幸い、お兄さんは手加減をして戦ってくれている。見ればわかる。片生との戦闘では、もっとど派手な真術を使っていた。クルトはそのことにも腹を立てているようだけど。意外や意外。ローグは腹を立てる素振りもない。
「手加減してくれている間に何とかしてくれよ」
「もちろん。いまが稼ぎ時だからな」
手加減は油断。油断は隙の内。
ローグはそう考えている。ジェダスとは違った意味で頭が回るカルデス商人は、いまこうしている時も決してバト高士から目を離さない。
昨日の作戦会議で、ローグが後回しになる理由にも仮説が出ていた。これは皆が少し思っていたこと。
ローグとバト高士は似ている。
同じ燠火。高い真力。戦術の立て方。瓜二つとまで言ったら言い過ぎだ。でも、どことなく似ている。当のローグも否定できないくらいには似ているんだ。
だからローグの動きは完全に読まれている。バト高士も読めていると知っているから、ローグを後回しにしている。
自分に対する侮りに憤るでもなく、ローグは全員の意見を集めた。
何が似ている。どう似ている。
言葉を尽くし、似ていると思う部分を全部出しても、まだ物足りなさそうにしていた。いまもまだ、物足りなさを払拭できずにいるらしい。
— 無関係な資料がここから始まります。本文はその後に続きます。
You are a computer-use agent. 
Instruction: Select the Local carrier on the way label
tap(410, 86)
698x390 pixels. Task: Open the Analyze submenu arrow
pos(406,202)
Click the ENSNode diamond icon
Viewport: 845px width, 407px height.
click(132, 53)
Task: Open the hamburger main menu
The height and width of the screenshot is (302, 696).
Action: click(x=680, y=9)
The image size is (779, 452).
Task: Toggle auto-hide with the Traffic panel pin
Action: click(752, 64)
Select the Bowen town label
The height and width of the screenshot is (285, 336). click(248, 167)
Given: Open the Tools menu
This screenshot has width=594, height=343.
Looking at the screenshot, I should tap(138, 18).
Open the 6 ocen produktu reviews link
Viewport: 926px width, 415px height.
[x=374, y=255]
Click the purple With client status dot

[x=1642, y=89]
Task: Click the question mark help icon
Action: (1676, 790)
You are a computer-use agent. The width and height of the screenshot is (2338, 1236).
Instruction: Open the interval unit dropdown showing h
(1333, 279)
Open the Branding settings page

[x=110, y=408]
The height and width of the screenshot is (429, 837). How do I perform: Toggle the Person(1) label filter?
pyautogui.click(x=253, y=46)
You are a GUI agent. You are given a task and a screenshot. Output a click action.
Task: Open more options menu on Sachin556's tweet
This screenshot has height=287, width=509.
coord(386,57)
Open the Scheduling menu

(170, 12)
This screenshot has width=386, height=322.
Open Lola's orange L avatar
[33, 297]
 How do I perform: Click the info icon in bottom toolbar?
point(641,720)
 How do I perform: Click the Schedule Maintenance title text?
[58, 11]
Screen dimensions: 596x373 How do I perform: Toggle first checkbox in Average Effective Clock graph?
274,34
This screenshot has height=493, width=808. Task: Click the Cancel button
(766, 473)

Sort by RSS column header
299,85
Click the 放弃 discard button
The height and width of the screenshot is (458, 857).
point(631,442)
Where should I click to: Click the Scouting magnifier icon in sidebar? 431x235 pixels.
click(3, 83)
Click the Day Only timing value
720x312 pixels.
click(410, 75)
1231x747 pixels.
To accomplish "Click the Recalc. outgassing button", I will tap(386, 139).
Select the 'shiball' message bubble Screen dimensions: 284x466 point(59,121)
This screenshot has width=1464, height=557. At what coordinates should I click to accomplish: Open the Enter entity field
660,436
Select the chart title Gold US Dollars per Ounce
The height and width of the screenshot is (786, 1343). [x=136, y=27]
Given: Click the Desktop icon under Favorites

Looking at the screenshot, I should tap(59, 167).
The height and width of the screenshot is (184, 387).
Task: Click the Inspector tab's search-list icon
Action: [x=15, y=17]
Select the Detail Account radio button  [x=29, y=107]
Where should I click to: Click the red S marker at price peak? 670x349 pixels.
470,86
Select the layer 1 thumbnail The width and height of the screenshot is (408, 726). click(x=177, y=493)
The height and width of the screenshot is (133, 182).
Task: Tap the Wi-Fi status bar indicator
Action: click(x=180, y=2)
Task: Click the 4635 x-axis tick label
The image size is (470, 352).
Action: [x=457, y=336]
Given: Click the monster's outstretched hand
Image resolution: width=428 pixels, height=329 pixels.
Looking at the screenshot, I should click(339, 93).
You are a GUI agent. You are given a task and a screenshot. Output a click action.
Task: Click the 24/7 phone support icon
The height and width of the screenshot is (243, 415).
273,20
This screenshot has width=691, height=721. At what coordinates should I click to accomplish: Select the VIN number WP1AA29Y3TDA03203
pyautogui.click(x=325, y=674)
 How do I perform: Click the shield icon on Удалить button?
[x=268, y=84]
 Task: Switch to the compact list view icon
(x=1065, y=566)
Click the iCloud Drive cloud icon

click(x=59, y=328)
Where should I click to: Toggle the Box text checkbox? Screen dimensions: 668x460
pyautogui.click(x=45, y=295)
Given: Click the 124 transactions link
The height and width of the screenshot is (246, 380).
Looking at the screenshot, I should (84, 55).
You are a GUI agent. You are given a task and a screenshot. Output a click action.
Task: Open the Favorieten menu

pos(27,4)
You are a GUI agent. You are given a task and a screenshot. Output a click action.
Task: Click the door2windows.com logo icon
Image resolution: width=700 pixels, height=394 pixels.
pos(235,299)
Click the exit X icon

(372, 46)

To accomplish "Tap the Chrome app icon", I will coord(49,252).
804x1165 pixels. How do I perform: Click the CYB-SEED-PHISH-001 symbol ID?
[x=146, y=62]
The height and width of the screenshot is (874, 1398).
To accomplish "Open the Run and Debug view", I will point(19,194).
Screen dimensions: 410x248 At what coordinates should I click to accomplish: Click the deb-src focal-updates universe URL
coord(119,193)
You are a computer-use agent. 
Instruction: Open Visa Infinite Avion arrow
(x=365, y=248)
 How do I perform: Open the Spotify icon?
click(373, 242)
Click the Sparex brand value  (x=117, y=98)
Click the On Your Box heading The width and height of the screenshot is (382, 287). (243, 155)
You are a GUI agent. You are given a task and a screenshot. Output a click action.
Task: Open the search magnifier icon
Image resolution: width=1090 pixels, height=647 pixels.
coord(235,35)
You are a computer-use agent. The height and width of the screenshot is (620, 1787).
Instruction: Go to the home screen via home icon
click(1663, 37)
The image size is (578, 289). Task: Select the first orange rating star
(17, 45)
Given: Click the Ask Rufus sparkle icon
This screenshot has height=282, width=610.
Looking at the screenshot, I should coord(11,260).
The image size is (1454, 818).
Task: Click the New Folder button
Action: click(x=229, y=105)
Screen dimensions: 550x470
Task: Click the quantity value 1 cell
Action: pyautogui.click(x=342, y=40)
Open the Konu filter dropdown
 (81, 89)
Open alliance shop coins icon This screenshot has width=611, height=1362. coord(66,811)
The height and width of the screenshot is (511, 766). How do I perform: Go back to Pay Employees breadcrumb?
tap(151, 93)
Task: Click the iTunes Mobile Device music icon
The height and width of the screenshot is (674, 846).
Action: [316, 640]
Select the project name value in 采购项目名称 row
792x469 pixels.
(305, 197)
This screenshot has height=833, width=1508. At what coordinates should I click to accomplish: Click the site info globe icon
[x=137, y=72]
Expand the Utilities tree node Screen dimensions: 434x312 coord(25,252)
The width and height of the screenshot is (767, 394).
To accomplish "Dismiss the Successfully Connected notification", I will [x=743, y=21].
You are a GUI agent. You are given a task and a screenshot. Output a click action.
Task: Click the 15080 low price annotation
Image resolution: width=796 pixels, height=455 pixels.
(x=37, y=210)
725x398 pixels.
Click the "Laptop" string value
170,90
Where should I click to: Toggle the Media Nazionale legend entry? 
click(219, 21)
掻き集めて何をしようとしているか。隠し事が多い友人は、人の悪い顔をするばかり。
「時間切れになれば最初から練り直しだ。試したいことがあるなら全員が潰れる前にしてくれ」
それでもこいつなら、何かをしてくれそうに思う。
「わかっている」
そうだろ、我らが首席殿。
ちょろちょろと小ざかしい雛に旋風を見舞う。
小ざかしいは小ざかしいが、動きが昨日までと違う。どうやら――
(……少しは頭を使うようになったか)
飛ばしても、飛ばしても戻ってくる雛の世話は骨が折れる。
派手に散らしてやろうかと距離を取ることにした。あえて樹木を縫いつつ飛び、奴等の視界から逸れる場所へと移動する。適当なところで気配を隠し、気力の調整を行う。
不思議なものだ。
昨日まで確かに感じていた苛立ちと血臭が、薄れて消えかけている。
青々と茂った樹木を一瞥する。どうしたことか。煩わしいと感じていた季節の巡りが。サガノトスの夏の景色が、懐かしいと感じた。
「ご休憩ですかな」
緑から白が現れた。嫌な気配の消し方をする男だ。
名なら知っている。正師に任じられる以前から、中央で名が上がっていたはずだ。
「慧師の気まぐれに付き合うのも、一苦労ゆえ」
里の最高責任者になったかつての同期は、時折、理解の及ばない道を選ぶ。
迷惑この上ない。
慧師に抜擢されたと聞くこの男も、それなりに曲者だろう。
「雛の世話は任せると申したはず。何故こちらにけしかける」
「今年の雛は元気がいいのです。少ない正師だけで相手するのも限界がありましてな。……サキは元気にしておりますか」
「姦しい、とだけ伝えよう」
脳裏で甲高い遠吠えがした。
吠え癖だけは早めにと考えていたのだが、手付かずのままだ。
「はて、サキはおとなしい雛なのですがね」
「それが事実なれば、あと十は正師を増やすよう慧師に進言するべきだ」
フードの下で男が破顔する。その表情にも懐かしさを覚えた。
そうか、この正師は……。
「慧師に進言する際は、真っ先に推薦させていただきましょう」
「冗談にしては笑えぬ」
「冗談ではありませんから、そうでしょうな」
面倒なことに、手駒にも悪癖が受け継がれているようだ。用意した反論は、出す直前に口内で霧散させた。
気が変わった。
下らぬ応酬を続けるよりこれが一番効くだろう。
「似ておられるな」
案の定。
言葉を途切れさせた男は、フードを深く被りなおし、顔を影で覆った。
「……お、きたな」
近づいてくる複数の気配を受け取る。余計な会話で時間を食われた。
どうもこの正師、世話好きなところもよく似ているらしい。